3. **Figure out the "stopping power" (friction force):**
* The total mass of the block and bullet is 2.02 kg.
* The force of gravity pulling it down (its weight) is mass × g (where g is about 9.8 m/s²). So, weight = 2.02 kg × 9.8 m/s² = 19.796 Newtons (N).
* The "roughness" of the floor (coefficient of friction, μ_k) is 0.2.
* The friction force (the force that tries to stop it) = roughness × weight = 0.2 × 19.796 N = 3.9592 N.

4. **Figure out how much "moving energy" (kinetic energy) the block has:**
* "Moving energy" = 0.5 × total mass × (speed)²
* "Moving energy" = 0.5 × 2.02 kg × (3.96 m/s)² ≈ 15.838 Joules (J).

5. **Figure out how far it slides:**
* The friction force is doing "work" to stop the block. The "work" done by friction is equal to the "moving energy" the block started with.
* Work done by friction = friction force × distance
* So, friction force × distance = initial "moving energy"
* 3.9592 N × distance = 15.838 J
* Distance = 15.838 J / 3.9592 N ≈ 4.00 meters.

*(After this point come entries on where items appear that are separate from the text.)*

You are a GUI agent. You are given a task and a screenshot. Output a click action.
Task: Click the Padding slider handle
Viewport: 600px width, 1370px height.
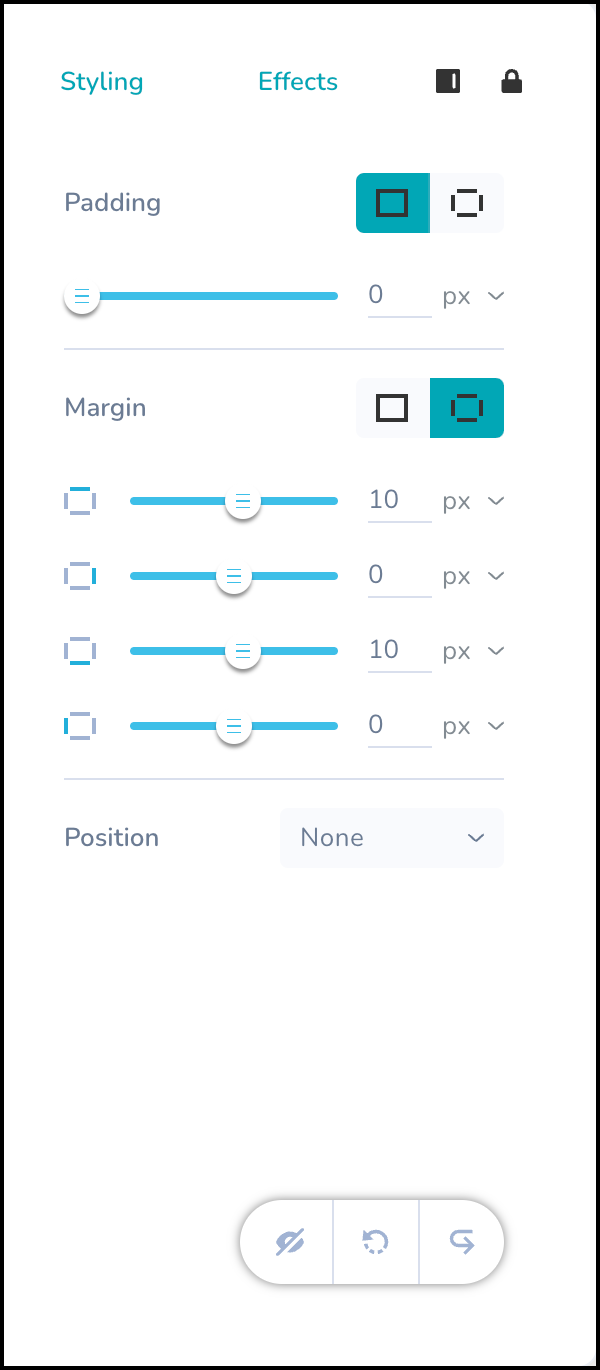tap(82, 297)
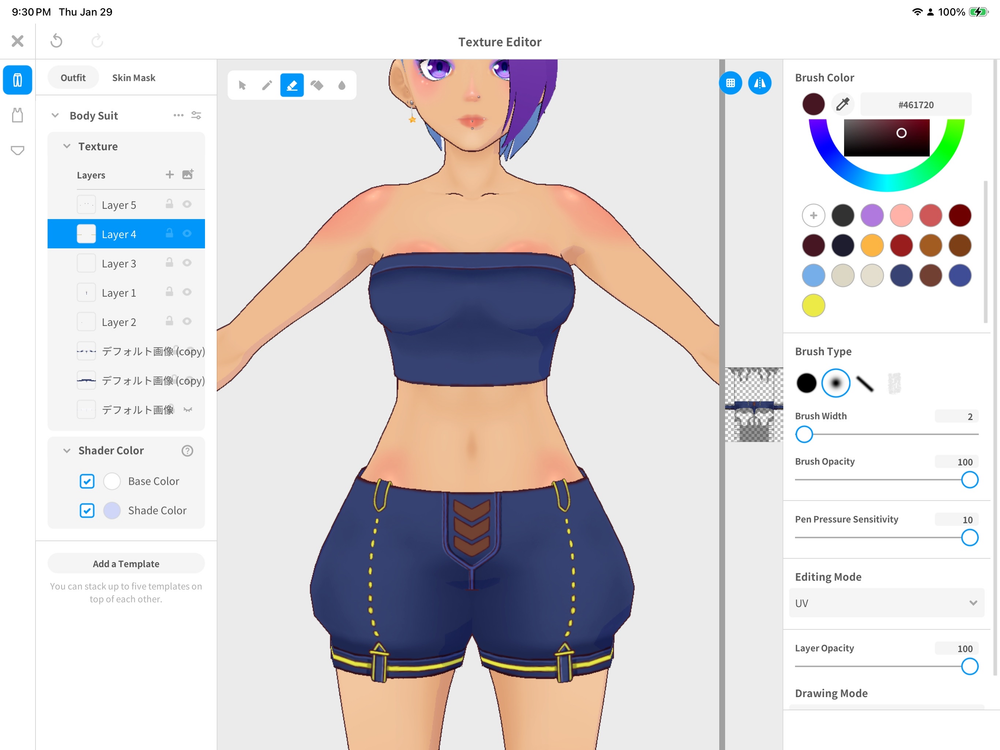Select the pencil brush tool
This screenshot has height=750, width=1000.
pos(267,86)
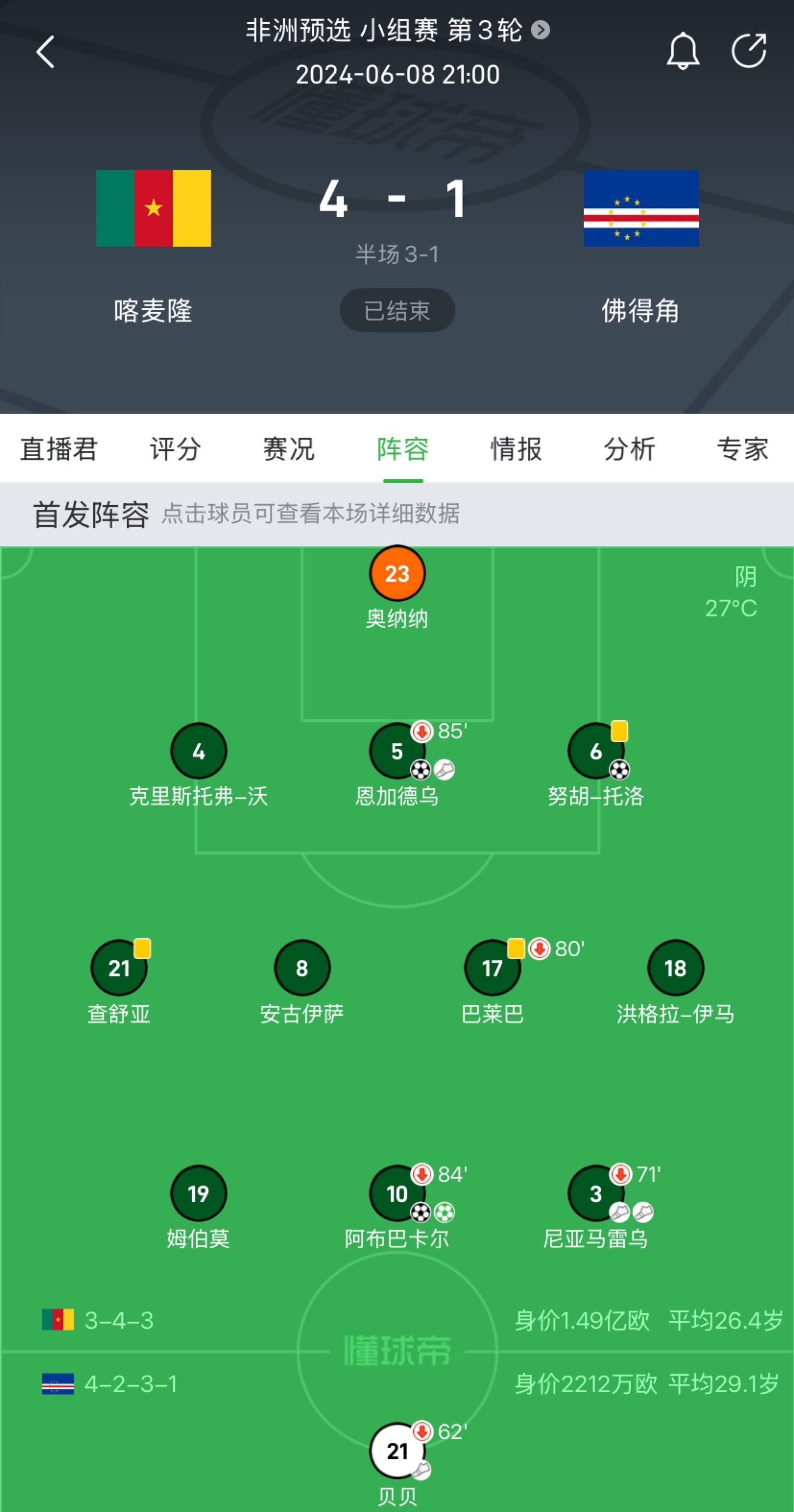Tap the notification bell icon

pyautogui.click(x=683, y=52)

So, the block will slide about 4.00 meters before it stops!

Alternative answer

Answer: The block will slide approximately 4.00 meters. Explain
This is a question about how things move and stop! It involves two main ideas: "momentum" (how much 'oomph' something has when it crashes) and "energy" (how much 'go' something has, and how friction takes that 'go' away). The solving step is:

1. **Figure out the speed after the bullet hits the block:**
* Imagine the bullet (m1 = 0.02 kg) is super fast (v1 = 400 m/s), and the block (m2 = 2 kg) is just sitting still (v2 = 0 m/s).
* When the bullet gets stuck in the block, they move together as one bigger thing (M = 0.02 kg + 2 kg = 2.02 kg).
* We use something called "conservation of momentum" – it just means the total "oomph" before the crash is the same as the total "oomph" after the crash.
* Bullet's oomph + Block's oomph = Combined oomph
* (0.02 kg * 400 m/s) + (2 kg * 0 m/s) = (2.02 kg * V)
* 8 kg·m/s = 2.02 kg * V
* So, their new speed (V) right after the collision is 8 / 2.02, which is about 3.96 m/s. That's pretty fast for a block!

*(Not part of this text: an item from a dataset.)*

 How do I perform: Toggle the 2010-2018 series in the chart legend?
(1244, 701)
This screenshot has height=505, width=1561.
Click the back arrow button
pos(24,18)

2. **Calculate the stopping force from friction:**
* Now the combined block and bullet (total mass M = 2.02 kg) are sliding. The ground is a bit sticky, so there's a "friction force" trying to stop them.
* How strong is this friction? It depends on how heavy the block is and how sticky the ground is.
* First, we find the weight of the combined block (M * g). We use g = 9.8 m/s² for gravity.
* Weight = 2.02 kg * 9.8 m/s² = 19.796 Newtons (that's a unit of force).
* The "stickiness" (coefficient of friction, μk) is 0.2.
* Friction force = 0.2 * 19.796 Newtons = 3.9592 Newtons. This force will slow the block down.

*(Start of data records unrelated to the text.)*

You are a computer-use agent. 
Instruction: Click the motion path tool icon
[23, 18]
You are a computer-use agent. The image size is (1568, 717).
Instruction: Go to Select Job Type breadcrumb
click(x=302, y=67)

3. **Find the distance the block slides using energy:**
* The moving block has "kinetic energy" (its "go"). Friction takes away this energy by doing "work" as the block slides. When all the energy is gone, the block stops.
* The starting "go" (kinetic energy) of the block right after the collision is:
* Kinetic Energy = 1/2 * M * V² = 1/2 * 2.02 kg * (3.96 m/s)²
* Kinetic Energy = 1/2 * 2.02 * (8/2.02)² = 1/2 * 2.02 * (64 / 4.0804) = 1/2 * 2.02 * 160000/10201 = 1600/101 Joules (which is about 15.84 Joules).
* The "work" done by friction is the friction force multiplied by the distance (d) it slides.
* So, the starting energy = friction force * distance
* 15.84 Joules = 3.9592 Newtons * d
* d = 15.84 / 3.9592
* d ≈ 4.00 meters.

So, the block slides about 4.00 meters before it stops!